Data for locating visible targets:
— begin —

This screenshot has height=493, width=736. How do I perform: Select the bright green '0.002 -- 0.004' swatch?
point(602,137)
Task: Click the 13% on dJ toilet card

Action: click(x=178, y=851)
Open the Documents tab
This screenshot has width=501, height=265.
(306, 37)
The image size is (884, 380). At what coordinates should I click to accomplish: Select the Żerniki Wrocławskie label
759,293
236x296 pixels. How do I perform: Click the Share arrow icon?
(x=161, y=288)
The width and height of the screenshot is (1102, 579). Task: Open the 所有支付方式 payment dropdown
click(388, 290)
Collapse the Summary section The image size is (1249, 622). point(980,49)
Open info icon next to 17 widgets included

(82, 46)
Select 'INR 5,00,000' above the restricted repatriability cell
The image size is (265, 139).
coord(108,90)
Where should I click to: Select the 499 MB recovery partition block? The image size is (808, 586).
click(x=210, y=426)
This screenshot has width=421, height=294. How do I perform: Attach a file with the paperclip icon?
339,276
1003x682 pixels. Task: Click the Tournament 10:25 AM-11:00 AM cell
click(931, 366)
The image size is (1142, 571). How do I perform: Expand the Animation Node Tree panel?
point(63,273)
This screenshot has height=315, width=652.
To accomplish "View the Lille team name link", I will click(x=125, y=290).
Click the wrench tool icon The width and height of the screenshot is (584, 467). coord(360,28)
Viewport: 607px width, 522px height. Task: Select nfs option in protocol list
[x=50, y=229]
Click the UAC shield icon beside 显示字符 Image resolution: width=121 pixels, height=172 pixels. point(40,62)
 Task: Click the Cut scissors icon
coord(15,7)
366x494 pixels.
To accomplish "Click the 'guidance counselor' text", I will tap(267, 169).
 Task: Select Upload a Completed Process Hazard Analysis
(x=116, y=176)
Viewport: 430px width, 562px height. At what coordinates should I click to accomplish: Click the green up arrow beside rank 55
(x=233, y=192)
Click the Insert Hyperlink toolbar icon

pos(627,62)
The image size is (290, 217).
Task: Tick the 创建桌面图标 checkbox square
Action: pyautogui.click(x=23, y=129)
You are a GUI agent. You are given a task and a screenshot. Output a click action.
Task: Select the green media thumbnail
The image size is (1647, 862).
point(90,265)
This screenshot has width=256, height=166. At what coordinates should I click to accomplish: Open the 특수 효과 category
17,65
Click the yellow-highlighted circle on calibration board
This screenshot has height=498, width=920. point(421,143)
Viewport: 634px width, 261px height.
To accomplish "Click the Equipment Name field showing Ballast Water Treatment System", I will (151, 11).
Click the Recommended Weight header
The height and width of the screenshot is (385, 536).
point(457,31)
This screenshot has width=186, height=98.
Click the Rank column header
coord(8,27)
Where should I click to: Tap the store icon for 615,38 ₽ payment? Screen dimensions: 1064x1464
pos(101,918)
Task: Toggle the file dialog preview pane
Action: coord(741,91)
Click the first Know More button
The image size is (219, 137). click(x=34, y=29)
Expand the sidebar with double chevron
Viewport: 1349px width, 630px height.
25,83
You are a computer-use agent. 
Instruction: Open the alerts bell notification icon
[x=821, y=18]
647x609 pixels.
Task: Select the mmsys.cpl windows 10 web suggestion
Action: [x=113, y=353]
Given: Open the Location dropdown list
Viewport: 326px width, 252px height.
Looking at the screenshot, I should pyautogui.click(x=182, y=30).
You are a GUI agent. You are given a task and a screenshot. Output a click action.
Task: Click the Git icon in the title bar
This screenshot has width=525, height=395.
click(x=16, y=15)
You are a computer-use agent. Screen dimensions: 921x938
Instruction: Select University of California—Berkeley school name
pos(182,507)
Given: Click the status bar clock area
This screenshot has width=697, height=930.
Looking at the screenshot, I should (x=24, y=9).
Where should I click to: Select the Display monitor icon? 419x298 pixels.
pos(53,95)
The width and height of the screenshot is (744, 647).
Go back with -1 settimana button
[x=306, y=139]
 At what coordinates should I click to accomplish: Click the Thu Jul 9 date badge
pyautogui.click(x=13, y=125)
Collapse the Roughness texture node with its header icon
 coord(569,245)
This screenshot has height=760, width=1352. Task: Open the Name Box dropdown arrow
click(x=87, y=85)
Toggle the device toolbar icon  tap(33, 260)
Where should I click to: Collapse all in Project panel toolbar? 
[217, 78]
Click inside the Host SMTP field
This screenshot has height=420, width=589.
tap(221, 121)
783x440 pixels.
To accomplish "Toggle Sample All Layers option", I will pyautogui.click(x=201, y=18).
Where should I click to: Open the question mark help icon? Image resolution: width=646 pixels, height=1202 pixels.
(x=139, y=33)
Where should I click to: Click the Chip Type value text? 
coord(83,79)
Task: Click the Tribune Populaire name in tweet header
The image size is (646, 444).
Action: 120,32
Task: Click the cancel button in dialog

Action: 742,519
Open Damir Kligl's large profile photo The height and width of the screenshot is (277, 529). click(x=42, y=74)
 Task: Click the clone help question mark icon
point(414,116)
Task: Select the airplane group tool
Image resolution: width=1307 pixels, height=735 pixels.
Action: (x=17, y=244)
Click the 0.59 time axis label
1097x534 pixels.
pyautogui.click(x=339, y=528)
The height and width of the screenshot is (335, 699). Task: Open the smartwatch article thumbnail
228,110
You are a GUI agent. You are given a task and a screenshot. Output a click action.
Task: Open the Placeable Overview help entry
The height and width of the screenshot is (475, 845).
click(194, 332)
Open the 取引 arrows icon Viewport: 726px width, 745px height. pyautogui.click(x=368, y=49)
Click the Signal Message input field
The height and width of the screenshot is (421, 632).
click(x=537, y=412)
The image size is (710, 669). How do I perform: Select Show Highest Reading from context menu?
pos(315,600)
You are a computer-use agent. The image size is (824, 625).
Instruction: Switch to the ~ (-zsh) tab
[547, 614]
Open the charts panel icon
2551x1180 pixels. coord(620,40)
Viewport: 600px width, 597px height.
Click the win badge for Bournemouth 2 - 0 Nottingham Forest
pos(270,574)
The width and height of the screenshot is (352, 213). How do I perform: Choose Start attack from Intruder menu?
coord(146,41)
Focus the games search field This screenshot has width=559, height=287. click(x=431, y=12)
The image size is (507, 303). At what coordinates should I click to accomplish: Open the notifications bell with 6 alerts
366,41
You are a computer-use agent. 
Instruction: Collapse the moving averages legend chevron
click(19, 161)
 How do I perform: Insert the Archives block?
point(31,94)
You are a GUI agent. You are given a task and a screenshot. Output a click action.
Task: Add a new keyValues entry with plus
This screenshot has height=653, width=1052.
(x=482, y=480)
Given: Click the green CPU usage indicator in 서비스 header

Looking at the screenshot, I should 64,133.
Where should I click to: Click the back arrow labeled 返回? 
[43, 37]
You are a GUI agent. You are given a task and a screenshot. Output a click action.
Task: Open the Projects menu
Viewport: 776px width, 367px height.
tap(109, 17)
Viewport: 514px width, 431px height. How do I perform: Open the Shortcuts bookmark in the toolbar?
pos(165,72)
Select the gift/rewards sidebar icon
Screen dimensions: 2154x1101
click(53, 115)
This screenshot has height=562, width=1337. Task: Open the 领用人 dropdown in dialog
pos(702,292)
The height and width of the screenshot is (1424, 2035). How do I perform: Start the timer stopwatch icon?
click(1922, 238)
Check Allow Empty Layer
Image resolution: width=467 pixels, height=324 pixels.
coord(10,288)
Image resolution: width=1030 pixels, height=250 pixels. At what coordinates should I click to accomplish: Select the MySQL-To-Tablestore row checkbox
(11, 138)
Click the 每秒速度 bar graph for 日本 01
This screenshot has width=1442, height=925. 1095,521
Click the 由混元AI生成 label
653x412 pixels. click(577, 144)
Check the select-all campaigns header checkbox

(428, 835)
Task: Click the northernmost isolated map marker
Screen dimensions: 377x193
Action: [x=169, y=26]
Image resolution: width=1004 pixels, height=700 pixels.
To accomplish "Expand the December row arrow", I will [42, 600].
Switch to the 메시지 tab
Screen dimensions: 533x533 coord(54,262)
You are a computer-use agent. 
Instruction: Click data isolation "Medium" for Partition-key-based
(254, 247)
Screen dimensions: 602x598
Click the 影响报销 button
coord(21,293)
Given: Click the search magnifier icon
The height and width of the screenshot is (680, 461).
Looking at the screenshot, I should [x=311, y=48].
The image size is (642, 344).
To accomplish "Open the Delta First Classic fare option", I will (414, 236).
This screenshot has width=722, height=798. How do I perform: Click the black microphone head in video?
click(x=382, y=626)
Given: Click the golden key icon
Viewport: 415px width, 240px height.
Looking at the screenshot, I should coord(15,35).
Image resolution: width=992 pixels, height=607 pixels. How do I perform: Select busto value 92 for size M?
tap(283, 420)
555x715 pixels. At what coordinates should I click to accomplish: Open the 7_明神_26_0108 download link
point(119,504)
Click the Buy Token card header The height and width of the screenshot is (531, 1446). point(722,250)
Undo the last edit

— end —

**EXERCISE DESCRIPTION:**
Return, unchanged, the lines of the listing from its first line through the line that contains "Collapse the Summary". Include both of those boundary lines.

**SOLUTION BELOW:**
This screenshot has height=493, width=736. How do I perform: Select the bright green '0.002 -- 0.004' swatch?
point(602,137)
Task: Click the 13% on dJ toilet card

Action: click(x=178, y=851)
Open the Documents tab
This screenshot has width=501, height=265.
(306, 37)
The image size is (884, 380). At what coordinates should I click to accomplish: Select the Żerniki Wrocławskie label
759,293
236x296 pixels. How do I perform: Click the Share arrow icon?
(x=161, y=288)
The width and height of the screenshot is (1102, 579). Task: Open the 所有支付方式 payment dropdown
click(388, 290)
Collapse the Summary section The image size is (1249, 622). point(980,49)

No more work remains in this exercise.